Yanxia Jin, Songsong Wang, Keliang Nan, Ting Wang, Xinyu Liu, Zhuangwei Zhang, Xiaozhu Zhang

This paper proposes a fluid–cloth simulation method based on dynamic time-stepping and a two-level collision detection algorithm to enhance the realism and real-time interaction of fluid and cloth. The method addresses the slow collision detection speed and poor culling efficiency between flexible cloth and complex fluid models. First, an adaptive k-means algorithm based on smoothed particle hydrodynamics is introduced, which dynamically divides fluid particles into two independent clusters according to velocity differences and applies a dual-scale dynamic time stepping (DDTS) scheme. Second, an extended position-based dynamics method is employed to simulate the cloth, integrating the small time steps derived from the fluid simulation to ensure the numerical stability during the cloth constraint solving process. Finally, a bounding box collision detection algorithm based on spatial hashing is constructed for the purpose of high-level culling between particles and triangles. At the low-level culling stage, a new filter, the dynamic motion filter (DMF), is proposed as a means of further improving culling efficiency.
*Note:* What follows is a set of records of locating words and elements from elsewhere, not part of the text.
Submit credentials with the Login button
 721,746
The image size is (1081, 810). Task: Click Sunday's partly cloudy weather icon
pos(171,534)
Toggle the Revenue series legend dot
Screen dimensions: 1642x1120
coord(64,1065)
In comparison with the combination of continuous collision detection and position-based dynamics collision constraints, the average frame rate of the model building process with the introduction of the DDTS method is increased by 120%, resulting in higher-quality visual effects. Furthermore, the DMF increases the culling rate for vertex-face collision pairs by 3% to 23% and reduces overall collision detection time by 2% to 8% compared with other collision culling methods, enhancing the culling efficiency of collision.